Saved data entries
════════

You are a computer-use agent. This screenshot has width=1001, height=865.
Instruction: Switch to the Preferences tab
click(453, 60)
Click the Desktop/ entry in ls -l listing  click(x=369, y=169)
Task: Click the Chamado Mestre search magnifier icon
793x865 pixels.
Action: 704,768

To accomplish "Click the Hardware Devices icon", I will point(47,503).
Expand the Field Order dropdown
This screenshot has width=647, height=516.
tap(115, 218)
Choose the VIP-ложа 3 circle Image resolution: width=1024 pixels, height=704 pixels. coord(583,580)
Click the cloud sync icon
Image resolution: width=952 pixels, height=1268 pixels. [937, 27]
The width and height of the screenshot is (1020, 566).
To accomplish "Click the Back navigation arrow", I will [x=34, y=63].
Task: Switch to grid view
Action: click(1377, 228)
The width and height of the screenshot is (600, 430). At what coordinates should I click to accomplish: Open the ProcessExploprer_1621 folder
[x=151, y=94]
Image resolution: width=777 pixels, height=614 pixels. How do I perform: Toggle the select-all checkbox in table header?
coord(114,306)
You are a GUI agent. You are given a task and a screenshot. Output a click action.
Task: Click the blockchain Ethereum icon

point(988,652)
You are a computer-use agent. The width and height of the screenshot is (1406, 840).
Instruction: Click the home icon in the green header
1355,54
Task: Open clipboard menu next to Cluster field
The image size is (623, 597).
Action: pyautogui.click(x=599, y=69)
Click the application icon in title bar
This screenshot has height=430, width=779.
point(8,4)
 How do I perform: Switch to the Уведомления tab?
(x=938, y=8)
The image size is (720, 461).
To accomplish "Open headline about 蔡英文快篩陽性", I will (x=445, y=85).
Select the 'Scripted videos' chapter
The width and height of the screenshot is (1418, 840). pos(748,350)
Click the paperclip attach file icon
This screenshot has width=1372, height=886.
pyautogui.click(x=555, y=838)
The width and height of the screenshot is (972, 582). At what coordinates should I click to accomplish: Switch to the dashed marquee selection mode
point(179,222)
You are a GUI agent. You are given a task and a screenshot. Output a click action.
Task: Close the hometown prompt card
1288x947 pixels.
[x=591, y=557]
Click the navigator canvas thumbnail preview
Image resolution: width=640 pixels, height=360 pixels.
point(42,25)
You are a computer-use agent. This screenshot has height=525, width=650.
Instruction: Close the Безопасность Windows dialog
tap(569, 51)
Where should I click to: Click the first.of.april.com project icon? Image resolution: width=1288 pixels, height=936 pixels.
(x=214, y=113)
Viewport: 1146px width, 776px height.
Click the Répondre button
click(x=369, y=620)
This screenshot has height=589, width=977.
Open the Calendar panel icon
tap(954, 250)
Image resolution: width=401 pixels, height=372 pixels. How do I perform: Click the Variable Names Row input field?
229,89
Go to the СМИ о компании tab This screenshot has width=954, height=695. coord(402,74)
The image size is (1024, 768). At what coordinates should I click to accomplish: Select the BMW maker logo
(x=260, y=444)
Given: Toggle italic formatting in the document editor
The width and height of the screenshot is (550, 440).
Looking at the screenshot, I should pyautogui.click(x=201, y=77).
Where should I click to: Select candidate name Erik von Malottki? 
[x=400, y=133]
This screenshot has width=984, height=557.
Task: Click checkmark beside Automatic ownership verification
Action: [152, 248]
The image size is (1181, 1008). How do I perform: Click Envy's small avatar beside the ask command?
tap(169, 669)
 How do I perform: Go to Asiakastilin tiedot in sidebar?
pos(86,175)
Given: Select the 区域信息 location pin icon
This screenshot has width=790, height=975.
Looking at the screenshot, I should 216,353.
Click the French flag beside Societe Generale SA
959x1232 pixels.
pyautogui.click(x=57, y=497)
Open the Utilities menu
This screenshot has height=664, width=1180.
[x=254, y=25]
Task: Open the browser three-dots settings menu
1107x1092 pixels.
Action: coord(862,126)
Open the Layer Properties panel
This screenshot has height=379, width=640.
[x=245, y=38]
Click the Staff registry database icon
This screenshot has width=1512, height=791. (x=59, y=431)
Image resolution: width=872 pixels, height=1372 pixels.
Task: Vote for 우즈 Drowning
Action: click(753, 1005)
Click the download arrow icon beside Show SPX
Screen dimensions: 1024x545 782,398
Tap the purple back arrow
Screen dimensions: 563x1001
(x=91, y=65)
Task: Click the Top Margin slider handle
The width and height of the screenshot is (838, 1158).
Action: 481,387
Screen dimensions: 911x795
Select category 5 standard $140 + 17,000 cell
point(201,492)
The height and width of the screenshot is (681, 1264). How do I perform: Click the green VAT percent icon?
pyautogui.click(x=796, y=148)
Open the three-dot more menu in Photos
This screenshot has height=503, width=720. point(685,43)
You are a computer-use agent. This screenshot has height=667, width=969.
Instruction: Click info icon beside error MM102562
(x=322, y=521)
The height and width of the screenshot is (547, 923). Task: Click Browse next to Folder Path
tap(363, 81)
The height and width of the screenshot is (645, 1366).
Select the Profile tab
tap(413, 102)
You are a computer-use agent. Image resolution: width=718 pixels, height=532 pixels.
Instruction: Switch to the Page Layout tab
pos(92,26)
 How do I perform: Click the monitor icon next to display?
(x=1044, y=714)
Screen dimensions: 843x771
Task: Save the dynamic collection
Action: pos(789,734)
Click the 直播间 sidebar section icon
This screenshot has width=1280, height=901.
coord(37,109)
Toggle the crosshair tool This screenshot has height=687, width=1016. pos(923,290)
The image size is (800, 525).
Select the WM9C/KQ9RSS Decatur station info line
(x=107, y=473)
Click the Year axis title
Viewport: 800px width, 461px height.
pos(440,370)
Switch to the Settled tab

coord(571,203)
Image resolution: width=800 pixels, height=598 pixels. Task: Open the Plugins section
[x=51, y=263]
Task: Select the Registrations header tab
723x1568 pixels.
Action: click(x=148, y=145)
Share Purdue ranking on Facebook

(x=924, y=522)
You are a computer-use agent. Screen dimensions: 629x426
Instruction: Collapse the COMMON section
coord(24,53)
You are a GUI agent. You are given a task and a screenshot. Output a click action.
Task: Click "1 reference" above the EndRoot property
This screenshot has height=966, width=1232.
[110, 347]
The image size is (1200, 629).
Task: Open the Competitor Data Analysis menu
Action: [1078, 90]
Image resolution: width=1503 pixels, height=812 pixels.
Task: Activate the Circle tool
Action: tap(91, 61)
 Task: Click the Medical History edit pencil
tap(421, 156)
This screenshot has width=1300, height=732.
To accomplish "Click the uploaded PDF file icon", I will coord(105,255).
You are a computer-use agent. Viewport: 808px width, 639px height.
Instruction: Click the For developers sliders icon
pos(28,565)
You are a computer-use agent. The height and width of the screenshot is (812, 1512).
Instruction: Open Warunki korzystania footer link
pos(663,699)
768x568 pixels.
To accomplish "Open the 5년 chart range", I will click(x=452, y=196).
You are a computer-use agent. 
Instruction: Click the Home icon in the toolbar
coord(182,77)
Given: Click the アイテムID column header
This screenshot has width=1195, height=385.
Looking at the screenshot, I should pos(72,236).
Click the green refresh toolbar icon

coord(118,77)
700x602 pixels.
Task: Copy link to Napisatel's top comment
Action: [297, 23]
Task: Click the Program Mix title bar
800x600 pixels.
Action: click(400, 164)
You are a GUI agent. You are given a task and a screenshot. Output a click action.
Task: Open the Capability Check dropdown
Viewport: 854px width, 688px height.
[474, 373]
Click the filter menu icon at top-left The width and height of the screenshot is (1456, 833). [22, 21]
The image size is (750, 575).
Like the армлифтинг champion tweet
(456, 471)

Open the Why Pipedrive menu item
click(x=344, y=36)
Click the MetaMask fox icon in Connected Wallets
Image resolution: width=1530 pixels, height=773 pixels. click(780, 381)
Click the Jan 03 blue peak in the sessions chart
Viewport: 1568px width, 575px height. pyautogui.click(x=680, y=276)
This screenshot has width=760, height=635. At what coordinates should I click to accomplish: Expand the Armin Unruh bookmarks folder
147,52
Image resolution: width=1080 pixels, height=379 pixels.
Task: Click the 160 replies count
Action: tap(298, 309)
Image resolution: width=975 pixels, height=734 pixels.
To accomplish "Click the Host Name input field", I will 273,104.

════════

### TASK DIRECTIONS
Could you find every line in the records above that has the string "computer" and copy it?

### TASK RESULT
You are a computer-use agent. This screenshot has width=1001, height=865.
You are a computer-use agent. The width and height of the screenshot is (1406, 840).
You are a computer-use agent. This screenshot has height=525, width=650.
You are a computer-use agent. This screenshot has height=667, width=969.
You are a computer-use agent. Image resolution: width=718 pixels, height=532 pixels.
You are a computer-use agent. Screen dimensions: 629x426
You are a computer-use agent. Viewport: 808px width, 639px height.
You are a computer-use agent. The height and width of the screenshot is (812, 1512).
You are a computer-use agent. 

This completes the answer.